*** Opening of TASK DATA ***

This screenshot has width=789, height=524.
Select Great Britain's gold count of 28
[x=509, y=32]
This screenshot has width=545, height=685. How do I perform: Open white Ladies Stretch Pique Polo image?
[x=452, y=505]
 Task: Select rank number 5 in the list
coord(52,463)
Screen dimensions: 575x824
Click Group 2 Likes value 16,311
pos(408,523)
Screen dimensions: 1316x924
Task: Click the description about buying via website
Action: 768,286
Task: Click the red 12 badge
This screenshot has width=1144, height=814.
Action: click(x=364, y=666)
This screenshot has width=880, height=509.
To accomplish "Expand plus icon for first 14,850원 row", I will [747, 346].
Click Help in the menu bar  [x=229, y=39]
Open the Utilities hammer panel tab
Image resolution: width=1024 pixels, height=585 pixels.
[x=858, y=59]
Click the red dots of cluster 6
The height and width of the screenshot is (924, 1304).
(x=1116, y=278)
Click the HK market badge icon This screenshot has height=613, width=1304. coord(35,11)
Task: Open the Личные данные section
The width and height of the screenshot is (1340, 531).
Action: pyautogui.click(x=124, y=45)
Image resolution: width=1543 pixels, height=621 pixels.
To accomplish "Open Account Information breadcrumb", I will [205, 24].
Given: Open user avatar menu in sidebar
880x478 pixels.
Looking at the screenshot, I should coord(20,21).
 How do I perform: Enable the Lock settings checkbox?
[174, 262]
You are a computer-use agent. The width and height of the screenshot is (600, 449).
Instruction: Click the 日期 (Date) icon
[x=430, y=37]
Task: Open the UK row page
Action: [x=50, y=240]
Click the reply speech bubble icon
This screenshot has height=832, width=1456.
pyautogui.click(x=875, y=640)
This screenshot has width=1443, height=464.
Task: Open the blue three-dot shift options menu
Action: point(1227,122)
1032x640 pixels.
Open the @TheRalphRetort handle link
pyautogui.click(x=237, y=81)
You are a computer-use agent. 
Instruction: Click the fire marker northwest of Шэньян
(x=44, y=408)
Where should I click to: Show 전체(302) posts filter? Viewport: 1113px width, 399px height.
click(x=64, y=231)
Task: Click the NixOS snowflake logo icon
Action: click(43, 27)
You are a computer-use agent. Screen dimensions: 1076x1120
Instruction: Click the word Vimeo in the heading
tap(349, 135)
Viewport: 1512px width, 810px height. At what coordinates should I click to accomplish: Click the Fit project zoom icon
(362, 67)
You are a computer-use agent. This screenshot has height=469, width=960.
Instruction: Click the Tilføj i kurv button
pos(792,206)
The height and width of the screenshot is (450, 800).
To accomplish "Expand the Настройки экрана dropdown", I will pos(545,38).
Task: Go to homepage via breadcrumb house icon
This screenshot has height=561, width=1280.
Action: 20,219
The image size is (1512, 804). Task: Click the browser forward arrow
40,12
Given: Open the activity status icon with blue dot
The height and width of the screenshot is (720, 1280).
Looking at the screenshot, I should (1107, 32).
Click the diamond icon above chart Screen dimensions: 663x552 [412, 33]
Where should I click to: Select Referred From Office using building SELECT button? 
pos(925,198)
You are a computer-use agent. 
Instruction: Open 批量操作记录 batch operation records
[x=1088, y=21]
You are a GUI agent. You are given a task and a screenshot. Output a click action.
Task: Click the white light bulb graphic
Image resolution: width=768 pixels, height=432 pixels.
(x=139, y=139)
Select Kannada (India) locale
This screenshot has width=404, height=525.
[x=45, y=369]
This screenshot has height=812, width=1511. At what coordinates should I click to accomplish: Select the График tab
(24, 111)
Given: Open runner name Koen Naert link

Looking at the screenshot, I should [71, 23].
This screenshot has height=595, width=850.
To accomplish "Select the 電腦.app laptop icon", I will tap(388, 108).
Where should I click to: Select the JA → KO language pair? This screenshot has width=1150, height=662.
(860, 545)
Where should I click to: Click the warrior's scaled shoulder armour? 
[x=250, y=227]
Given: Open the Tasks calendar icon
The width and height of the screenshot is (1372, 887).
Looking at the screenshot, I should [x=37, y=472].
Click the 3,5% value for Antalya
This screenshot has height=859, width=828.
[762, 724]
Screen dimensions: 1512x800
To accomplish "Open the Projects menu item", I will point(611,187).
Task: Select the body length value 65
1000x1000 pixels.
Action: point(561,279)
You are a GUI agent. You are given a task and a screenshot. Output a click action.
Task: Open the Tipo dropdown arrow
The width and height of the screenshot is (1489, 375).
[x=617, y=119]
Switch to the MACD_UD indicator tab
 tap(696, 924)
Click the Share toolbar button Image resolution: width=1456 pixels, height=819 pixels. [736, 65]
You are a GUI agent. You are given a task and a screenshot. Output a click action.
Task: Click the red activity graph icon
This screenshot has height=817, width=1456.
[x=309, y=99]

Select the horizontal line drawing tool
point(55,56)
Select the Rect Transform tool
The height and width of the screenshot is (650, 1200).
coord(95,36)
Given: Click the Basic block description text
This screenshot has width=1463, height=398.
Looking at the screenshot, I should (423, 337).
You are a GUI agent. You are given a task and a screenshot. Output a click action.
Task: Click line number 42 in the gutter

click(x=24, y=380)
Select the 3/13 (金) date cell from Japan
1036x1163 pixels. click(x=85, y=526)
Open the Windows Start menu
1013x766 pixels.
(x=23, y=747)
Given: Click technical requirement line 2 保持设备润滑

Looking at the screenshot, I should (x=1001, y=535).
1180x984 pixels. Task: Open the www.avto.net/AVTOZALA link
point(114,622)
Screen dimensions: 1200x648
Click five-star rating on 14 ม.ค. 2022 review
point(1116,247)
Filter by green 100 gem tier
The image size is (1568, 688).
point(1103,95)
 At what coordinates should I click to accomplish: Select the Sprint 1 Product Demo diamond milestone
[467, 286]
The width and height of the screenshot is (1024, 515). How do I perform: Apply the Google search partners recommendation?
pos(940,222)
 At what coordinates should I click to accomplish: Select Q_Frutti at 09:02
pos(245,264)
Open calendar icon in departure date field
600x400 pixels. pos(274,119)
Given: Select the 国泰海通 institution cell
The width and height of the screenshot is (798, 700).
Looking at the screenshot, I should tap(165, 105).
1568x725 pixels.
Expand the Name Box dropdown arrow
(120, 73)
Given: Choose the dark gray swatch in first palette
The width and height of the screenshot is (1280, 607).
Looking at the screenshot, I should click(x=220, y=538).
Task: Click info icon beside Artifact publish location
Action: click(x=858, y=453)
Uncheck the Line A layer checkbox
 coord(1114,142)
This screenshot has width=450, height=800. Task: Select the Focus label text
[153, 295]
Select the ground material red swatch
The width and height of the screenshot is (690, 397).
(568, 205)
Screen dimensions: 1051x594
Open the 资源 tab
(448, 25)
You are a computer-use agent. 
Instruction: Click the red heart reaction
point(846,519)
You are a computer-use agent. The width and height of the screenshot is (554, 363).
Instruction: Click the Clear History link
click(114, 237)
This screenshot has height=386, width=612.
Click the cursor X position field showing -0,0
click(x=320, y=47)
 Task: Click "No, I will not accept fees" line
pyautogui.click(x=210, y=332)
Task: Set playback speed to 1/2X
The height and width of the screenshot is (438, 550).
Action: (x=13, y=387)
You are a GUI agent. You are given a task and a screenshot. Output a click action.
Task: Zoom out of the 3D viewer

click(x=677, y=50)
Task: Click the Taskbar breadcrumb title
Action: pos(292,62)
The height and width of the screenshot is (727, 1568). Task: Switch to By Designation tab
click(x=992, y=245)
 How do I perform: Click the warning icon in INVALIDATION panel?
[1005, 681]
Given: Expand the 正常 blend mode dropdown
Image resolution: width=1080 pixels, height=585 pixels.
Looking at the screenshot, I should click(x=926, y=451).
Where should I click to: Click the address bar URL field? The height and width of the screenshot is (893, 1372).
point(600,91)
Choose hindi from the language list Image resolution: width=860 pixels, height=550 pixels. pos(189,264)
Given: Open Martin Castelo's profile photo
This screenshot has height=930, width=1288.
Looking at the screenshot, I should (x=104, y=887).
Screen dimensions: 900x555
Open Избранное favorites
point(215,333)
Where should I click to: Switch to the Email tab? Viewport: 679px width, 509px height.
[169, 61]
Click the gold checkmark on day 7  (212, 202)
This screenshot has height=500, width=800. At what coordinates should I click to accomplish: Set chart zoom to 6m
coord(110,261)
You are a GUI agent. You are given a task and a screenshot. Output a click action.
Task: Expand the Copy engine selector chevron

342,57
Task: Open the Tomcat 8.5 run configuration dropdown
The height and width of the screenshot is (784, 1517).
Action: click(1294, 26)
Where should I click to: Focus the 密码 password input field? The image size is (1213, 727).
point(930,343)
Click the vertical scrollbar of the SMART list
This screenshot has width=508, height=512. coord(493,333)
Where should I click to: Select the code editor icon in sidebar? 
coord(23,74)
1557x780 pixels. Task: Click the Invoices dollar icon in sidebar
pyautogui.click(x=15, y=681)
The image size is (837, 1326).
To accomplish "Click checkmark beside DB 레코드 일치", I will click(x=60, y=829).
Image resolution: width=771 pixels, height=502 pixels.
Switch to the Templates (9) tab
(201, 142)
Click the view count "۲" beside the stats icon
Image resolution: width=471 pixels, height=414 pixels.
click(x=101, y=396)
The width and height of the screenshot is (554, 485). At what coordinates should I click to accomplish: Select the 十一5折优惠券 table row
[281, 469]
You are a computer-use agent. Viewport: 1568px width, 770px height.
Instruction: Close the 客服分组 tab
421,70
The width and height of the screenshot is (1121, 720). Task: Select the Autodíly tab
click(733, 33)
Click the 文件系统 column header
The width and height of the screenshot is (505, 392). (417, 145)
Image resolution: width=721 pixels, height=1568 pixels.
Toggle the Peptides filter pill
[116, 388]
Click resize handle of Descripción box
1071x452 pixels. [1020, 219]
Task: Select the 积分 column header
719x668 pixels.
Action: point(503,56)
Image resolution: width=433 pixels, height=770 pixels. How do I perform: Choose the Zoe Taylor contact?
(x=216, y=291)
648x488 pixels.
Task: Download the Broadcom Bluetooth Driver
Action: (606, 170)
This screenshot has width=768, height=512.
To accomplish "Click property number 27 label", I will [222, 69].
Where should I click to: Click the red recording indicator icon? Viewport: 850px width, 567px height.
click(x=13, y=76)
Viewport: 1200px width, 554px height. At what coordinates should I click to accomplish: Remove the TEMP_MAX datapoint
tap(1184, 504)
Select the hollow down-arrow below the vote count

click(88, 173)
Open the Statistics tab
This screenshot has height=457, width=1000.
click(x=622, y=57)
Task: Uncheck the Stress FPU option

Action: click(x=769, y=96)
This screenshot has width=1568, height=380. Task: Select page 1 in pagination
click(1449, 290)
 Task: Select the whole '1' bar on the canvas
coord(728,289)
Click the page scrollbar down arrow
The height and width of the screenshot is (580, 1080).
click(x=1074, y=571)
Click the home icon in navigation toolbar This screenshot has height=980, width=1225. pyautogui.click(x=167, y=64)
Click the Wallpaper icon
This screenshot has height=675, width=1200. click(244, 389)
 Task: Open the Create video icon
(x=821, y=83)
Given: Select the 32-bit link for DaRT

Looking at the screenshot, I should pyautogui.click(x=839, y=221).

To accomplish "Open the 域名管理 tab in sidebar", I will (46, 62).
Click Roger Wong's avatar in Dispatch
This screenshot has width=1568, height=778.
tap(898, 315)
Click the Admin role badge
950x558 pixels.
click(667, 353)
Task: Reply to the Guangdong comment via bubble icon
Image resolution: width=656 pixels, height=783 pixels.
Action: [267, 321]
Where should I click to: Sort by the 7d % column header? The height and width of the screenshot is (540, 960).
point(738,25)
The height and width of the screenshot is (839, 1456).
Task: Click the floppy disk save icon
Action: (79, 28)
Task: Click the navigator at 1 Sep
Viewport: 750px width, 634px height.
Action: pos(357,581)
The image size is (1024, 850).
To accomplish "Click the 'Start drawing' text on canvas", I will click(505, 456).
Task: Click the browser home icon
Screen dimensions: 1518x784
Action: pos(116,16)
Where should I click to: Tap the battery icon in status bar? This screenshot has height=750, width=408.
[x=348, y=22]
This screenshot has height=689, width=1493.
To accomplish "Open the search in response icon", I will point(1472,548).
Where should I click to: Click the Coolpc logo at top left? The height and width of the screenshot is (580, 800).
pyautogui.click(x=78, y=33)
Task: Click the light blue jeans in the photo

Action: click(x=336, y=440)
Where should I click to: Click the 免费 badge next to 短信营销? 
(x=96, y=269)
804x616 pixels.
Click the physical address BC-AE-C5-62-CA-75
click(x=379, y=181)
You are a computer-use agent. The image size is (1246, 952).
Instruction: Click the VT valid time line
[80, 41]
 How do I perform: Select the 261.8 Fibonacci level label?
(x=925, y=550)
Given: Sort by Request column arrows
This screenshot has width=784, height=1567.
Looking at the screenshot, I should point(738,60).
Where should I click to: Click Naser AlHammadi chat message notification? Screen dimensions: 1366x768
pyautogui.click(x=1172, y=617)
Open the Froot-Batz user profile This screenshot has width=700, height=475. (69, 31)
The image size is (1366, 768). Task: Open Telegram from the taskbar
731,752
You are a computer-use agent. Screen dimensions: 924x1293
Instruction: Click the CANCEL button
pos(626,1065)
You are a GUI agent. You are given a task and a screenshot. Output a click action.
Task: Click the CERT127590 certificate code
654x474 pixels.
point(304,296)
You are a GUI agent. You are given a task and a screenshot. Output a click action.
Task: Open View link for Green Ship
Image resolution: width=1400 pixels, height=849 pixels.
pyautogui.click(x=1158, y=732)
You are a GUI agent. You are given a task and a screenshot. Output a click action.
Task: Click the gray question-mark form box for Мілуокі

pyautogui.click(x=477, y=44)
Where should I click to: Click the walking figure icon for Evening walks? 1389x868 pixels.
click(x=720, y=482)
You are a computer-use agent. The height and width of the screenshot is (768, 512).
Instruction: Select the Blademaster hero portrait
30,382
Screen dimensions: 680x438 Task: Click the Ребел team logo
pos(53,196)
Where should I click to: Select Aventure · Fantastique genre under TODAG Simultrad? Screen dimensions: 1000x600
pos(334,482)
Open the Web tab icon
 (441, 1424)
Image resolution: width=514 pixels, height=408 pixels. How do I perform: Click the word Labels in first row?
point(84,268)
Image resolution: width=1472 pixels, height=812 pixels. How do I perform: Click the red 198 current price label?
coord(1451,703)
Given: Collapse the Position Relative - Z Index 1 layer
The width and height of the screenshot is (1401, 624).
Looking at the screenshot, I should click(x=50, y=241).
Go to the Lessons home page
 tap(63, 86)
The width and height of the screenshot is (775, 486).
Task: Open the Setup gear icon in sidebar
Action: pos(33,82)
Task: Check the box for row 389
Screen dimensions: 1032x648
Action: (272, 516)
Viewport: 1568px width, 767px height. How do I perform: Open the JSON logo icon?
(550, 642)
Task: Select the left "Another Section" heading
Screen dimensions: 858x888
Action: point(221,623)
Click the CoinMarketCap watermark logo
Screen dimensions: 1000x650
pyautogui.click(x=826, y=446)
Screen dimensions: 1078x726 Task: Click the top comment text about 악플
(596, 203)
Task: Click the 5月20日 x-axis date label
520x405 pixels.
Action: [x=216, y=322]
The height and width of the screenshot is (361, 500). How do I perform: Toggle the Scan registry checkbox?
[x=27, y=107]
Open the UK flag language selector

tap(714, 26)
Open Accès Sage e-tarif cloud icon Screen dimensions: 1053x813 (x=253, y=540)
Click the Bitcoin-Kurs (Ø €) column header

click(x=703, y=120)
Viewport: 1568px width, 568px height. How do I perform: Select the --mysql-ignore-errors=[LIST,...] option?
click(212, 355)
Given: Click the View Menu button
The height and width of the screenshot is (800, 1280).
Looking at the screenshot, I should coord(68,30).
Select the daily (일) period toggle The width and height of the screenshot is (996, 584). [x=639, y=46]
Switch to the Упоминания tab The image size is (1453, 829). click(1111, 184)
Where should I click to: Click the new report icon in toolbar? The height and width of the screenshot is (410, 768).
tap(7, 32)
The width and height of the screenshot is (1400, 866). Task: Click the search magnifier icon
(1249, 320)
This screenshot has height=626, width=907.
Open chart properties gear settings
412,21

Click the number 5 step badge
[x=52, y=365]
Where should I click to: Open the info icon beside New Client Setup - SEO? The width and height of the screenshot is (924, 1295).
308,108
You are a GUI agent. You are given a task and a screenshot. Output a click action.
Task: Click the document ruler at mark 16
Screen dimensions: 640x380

*** Close of TASK DATA ***

- **TASK ITEM**:
Work out how many lines of the data above contain the string "avatar" and give the number alone.

- **WRITTEN RESPONSE**:
2